__Excerpt provided__.
** begin **

EPA's Design for the Environment Program and the
Office of Research and Development formed the
Lithium-ion Batteries and Nanotechnology Partnership
in June 2009 to conduct a screening-level life-cycle
assessment (LCA) of current and emerging energy
systems used in hybrid electric vehicles (HEVs), plug-in
hybrid electric vehicles (PHEVs), and electric vehicles (EVs). The
energy systems of interest include currently manufactured lithium-ion
(Li-ion) battery technologies and a next-generation battery component
(anode) that uses single-wall carbon nanotube technology. The primary
goal of the partnership is to help companies make environmentally sound
process and material choices.
When completed, it is expected that the life-cycle assessment results can
be used by the Li-ion battery industry to identify the materials or
processes within a product's life cycle that are likely to pose the greatest
impacts or potential risks to public health or the environment. In
addition, given the use of nanotechnology in current and future Li-ion
battery products, the LCA will also promote nanotechnology innovations
in advanced batteries that result in reduced overall environmental
impacts, including greenhouse gas emissions.

** end **

__Directive 1__. Reproduce everything in the battery partnership passage from "When completed, it" down to "greenhouse gas emissions.", word for word.
__Directive 2__. Update the listing from the line containing "Viewport: 1012px width, 531px" down to the end of the listing, both ends included, by replacing "Database" with "Schema" and leaving everything else unchanged. Output only those lines.
The battery passage and the listing are separate, unrelated material.

__Task input__.
** begin **

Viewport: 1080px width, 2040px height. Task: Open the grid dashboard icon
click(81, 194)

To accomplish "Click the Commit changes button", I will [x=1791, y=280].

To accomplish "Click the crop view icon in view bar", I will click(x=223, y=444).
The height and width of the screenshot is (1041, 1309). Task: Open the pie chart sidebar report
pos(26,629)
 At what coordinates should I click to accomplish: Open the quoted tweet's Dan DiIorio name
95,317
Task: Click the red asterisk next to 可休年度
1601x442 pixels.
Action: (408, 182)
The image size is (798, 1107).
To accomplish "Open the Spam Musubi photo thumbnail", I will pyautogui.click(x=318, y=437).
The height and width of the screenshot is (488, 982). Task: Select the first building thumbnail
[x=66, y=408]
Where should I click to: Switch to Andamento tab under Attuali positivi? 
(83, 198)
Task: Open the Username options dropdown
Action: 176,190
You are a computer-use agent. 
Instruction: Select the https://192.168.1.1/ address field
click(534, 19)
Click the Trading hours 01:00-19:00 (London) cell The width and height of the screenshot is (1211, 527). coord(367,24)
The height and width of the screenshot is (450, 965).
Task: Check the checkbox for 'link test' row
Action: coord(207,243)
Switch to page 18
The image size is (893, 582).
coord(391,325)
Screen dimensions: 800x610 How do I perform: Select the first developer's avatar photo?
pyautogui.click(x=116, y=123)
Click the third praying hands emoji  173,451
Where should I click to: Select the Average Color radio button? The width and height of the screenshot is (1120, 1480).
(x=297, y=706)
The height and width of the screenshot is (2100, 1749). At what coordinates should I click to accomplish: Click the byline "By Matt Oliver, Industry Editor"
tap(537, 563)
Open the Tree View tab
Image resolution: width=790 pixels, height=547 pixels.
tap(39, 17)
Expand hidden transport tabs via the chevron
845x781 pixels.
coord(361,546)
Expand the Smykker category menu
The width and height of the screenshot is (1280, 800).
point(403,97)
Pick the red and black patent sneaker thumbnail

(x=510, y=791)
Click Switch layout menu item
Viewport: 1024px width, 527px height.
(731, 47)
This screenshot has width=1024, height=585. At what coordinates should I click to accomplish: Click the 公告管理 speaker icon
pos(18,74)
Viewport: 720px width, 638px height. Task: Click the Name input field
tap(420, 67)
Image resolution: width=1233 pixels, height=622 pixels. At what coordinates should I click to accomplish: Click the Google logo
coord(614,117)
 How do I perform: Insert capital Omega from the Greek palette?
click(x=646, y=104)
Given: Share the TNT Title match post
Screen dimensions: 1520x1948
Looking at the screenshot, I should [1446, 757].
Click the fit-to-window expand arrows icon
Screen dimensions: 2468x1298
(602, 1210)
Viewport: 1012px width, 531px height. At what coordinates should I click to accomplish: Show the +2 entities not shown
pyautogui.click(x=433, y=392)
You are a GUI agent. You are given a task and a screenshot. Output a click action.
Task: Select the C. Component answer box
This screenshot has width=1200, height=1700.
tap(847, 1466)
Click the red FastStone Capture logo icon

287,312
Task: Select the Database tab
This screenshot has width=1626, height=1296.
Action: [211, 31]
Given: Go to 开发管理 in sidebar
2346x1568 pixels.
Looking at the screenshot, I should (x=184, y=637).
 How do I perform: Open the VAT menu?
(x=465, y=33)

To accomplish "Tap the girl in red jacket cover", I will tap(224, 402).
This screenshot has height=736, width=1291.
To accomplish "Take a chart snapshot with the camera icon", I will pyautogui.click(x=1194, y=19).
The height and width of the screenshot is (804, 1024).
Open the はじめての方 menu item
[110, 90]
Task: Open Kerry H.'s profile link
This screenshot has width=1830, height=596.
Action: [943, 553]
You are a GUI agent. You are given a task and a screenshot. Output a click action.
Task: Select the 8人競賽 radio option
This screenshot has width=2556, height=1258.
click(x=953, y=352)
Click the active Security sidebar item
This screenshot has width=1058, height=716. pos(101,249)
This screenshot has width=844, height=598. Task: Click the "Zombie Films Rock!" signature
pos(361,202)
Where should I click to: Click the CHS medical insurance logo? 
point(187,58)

** end **

__Output 1__.
When completed, it is expected that the life-cycle assessment results can
be used by the Li-ion battery industry to identify the materials or
processes within a product's life cycle that are likely to pose the greatest
impacts or potential risks to public health or the environment. In
addition, given the use of nanotechnology in current and future Li-ion
battery products, the LCA will also promote nanotechnology innovations
in advanced batteries that result in reduced overall environmental
impacts, including greenhouse gas emissions.

__Output 2__.
Viewport: 1012px width, 531px height. At what coordinates should I click to accomplish: Show the +2 entities not shown
pyautogui.click(x=433, y=392)
You are a GUI agent. You are given a task and a screenshot. Output a click action.
Task: Select the C. Component answer box
This screenshot has width=1200, height=1700.
tap(847, 1466)
Click the red FastStone Capture logo icon

287,312
Task: Select the Schema tab
This screenshot has width=1626, height=1296.
Action: [211, 31]
Given: Go to 开发管理 in sidebar
2346x1568 pixels.
Looking at the screenshot, I should (x=184, y=637).
 How do I perform: Open the VAT menu?
(x=465, y=33)

To accomplish "Tap the girl in red jacket cover", I will tap(224, 402).
This screenshot has height=736, width=1291.
To accomplish "Take a chart snapshot with the camera icon", I will pyautogui.click(x=1194, y=19).
The height and width of the screenshot is (804, 1024).
Open the はじめての方 menu item
[110, 90]
Task: Open Kerry H.'s profile link
This screenshot has width=1830, height=596.
Action: [943, 553]
You are a GUI agent. You are given a task and a screenshot. Output a click action.
Task: Select the 8人競賽 radio option
This screenshot has width=2556, height=1258.
click(x=953, y=352)
Click the active Security sidebar item
This screenshot has width=1058, height=716. pos(101,249)
This screenshot has width=844, height=598. Task: Click the "Zombie Films Rock!" signature
pos(361,202)
Where should I click to: Click the CHS medical insurance logo? 
point(187,58)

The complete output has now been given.